Newland (Abraham), one of the governors of the Bank of England, to whom, in the early part of the nineteenth century, all Bank of England notes were made payable. A bank-note was called an “Abraham Newland;” and hence the popular song, “I’ve often heard say, sham Ab’ram you may, but must not sham Abraham Newland.”

Trees are notes issued from the bank of nature, and as current as those payable to Abraham Newland.—Colman: The Poor Gentleman, i. 2 (1802).

Newspapers (The Oldest).

Stamford Mercury, 1695. The editor says that No. 6833, July 7, 1826, means that the paper had arrived at the 6833rd week of issue, or the 131st year of its existence.
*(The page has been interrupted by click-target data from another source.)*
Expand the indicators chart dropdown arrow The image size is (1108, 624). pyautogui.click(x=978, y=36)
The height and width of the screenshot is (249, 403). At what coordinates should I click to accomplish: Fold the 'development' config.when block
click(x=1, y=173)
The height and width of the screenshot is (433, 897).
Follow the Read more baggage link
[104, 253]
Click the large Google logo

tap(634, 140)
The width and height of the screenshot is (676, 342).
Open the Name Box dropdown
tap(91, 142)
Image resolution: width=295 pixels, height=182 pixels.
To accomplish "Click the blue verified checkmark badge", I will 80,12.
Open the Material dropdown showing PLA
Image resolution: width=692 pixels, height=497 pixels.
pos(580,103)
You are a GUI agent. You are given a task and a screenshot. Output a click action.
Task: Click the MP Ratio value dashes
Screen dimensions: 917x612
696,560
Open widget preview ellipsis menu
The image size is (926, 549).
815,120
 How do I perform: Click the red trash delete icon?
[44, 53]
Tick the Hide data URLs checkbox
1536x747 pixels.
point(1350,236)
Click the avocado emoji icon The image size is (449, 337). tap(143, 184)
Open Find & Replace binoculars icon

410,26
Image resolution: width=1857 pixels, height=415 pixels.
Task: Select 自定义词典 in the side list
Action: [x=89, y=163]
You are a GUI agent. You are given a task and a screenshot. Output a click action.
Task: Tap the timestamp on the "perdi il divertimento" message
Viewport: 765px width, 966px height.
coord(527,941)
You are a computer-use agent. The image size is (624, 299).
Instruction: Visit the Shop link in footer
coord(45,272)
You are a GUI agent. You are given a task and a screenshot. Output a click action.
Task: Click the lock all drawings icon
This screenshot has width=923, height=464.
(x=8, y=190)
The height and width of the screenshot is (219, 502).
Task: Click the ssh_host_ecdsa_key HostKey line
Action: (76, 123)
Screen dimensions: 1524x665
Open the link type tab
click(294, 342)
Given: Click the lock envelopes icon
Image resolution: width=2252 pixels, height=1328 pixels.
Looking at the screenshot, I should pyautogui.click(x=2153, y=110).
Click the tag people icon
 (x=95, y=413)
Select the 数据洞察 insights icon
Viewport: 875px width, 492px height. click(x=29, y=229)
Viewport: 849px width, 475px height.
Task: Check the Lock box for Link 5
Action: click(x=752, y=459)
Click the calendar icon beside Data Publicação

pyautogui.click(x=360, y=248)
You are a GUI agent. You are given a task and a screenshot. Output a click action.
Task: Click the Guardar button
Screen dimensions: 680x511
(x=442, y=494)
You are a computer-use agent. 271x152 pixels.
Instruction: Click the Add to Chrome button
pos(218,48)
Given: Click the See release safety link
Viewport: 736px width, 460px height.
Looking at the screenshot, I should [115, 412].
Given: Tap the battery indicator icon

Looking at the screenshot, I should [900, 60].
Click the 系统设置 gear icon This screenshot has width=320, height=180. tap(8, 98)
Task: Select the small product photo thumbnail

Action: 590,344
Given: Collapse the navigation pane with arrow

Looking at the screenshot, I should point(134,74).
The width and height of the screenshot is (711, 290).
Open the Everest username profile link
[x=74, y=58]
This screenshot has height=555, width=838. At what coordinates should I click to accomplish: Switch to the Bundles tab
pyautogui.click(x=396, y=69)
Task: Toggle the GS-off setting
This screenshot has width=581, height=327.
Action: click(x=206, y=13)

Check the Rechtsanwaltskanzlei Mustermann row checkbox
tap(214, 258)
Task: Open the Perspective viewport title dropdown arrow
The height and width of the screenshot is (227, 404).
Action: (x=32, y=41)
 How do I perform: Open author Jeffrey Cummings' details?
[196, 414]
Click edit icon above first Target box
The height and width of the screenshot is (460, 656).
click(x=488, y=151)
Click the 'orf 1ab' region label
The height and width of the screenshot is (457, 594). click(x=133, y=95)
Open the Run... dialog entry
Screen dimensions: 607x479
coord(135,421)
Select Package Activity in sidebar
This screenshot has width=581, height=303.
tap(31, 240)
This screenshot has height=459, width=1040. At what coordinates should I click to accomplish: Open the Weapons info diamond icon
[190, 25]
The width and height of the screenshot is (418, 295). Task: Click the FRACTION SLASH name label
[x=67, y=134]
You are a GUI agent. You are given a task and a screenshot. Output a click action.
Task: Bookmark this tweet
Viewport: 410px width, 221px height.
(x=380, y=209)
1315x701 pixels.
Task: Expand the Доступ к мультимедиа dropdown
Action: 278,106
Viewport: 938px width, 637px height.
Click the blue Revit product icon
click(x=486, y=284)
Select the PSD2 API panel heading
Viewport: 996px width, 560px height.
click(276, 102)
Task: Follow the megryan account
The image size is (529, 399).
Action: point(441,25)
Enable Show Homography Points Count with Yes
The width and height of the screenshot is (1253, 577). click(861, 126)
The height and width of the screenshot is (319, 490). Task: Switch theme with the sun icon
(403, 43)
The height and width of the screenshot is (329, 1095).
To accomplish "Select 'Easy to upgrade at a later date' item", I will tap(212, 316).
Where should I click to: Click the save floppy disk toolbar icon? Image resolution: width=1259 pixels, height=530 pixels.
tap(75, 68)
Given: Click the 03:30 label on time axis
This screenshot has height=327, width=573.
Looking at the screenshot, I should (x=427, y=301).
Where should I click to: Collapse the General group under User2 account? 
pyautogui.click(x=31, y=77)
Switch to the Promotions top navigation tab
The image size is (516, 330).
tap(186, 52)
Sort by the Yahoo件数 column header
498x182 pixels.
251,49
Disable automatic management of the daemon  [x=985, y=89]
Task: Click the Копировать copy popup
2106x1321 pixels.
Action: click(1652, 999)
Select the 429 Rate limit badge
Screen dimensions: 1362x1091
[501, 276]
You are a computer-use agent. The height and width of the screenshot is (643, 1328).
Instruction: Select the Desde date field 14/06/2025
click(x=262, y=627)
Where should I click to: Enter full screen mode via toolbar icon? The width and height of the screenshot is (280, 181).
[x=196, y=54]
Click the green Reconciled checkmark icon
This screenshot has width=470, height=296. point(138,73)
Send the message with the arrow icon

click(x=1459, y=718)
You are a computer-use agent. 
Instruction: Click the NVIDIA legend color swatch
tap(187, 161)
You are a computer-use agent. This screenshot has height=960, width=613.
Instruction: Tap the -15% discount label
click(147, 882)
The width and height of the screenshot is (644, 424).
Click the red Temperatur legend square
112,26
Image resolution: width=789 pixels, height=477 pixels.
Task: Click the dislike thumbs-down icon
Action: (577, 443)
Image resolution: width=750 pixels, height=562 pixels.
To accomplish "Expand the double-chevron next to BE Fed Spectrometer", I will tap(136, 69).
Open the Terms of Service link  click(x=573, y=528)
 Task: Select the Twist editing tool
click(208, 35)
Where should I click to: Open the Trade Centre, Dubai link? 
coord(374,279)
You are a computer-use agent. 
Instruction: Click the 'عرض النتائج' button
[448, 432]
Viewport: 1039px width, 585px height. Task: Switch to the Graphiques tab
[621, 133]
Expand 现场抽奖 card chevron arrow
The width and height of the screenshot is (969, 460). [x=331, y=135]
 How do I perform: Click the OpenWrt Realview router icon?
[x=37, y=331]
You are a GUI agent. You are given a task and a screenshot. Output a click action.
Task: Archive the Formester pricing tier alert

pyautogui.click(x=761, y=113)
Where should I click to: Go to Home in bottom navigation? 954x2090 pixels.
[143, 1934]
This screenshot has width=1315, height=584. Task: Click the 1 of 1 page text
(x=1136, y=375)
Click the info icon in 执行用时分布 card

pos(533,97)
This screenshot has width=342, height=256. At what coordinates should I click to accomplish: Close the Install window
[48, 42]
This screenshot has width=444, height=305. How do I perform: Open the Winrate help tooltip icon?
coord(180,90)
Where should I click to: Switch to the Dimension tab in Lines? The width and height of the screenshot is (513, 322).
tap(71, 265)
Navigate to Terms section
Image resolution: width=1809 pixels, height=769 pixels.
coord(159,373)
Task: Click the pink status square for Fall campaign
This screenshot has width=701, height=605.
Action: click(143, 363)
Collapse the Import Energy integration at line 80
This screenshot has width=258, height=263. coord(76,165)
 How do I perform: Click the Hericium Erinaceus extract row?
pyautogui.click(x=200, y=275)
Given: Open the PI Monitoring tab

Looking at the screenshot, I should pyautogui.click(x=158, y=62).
Nottingham Journal, 1710. Northampton Mercury, 1720. Gloucester Journal, 1722.

Chalmers says that the first English newspaper was called the English Mercury, 1588; but Mr. Watts has proved that the papers so called, now in the British Museum, are forgeries, because they bear the paper-mark of George I. The English Mercuries consist of seven distinct articles, three printed, and four in MS.

Newton.

Newton … declared, with all his grand discoveries recent,
That he himself felt only “like a youth
Picking up shells by the great ocean, truth.”

   —Byron: Don Juan, vii. 5 (1824).

Newton discovered the prismatic colours of light, and explained the phenomenon by the emission theory. This theory is not now accepted; the wave theory of Dr. Young has superseded it.

Nature and Nature’s laws lay hid in night.
God said, “Let Newton be;” and all was light.

Pope: Epitaph, intended for Newton’s Monument in Westminster Abbey (1727).

Newton is called by Campbell “The Priest of Nature.”—Pleasures of Hope, i. (1799).

Newton and the Apple. It is said that Newton was standing in his mother’s garden at Woolsthorpe, Lincolnshire, in the year 1665, when an apple fell from a tree and set him thinking. From this incident he ultimately developed his theory of gravitation.

When Newton saw an apple fall, he found,
In that slight startle from his contemplation,…
A mode of proving that the earth turned round,
In a most natural whirl called gravitation.

   —Byron: Don Juan, x. 1 (1824).

Newton’s mother had married the Rev. B. Smith, and had returned to the manor-house of Woolsthorpe, where Newton was born. Mr. Conduit, who succeeded Newton at the Mint, was the husband of Catherine Barton, granddaughter of Mrs. Smith (Newton’s mother).

Newton and his Dog. One winter’s morning, while attending early service in Trinity College, Newton inadvertently left his dog Diamond shut up in his room. On returning from chapel, he found that the little pet had upset the candle on his table, and several important papers were burnt. On perceiving this irreparable loss, he exclaimed, “Oh, Diamond, Diamond, thou little knowest the mischief thou hast done!”—Diffusion of Useful Knowledge (“Life of Newton,” p. 26, col. 2).

When Ainsworth was finishing the letter “S” of his Latin Dictionary, his wife, in a pet, threw the whole manuscript of the dictionary into the fire, but by marvellous perseverance he set to work at once to repair the loss.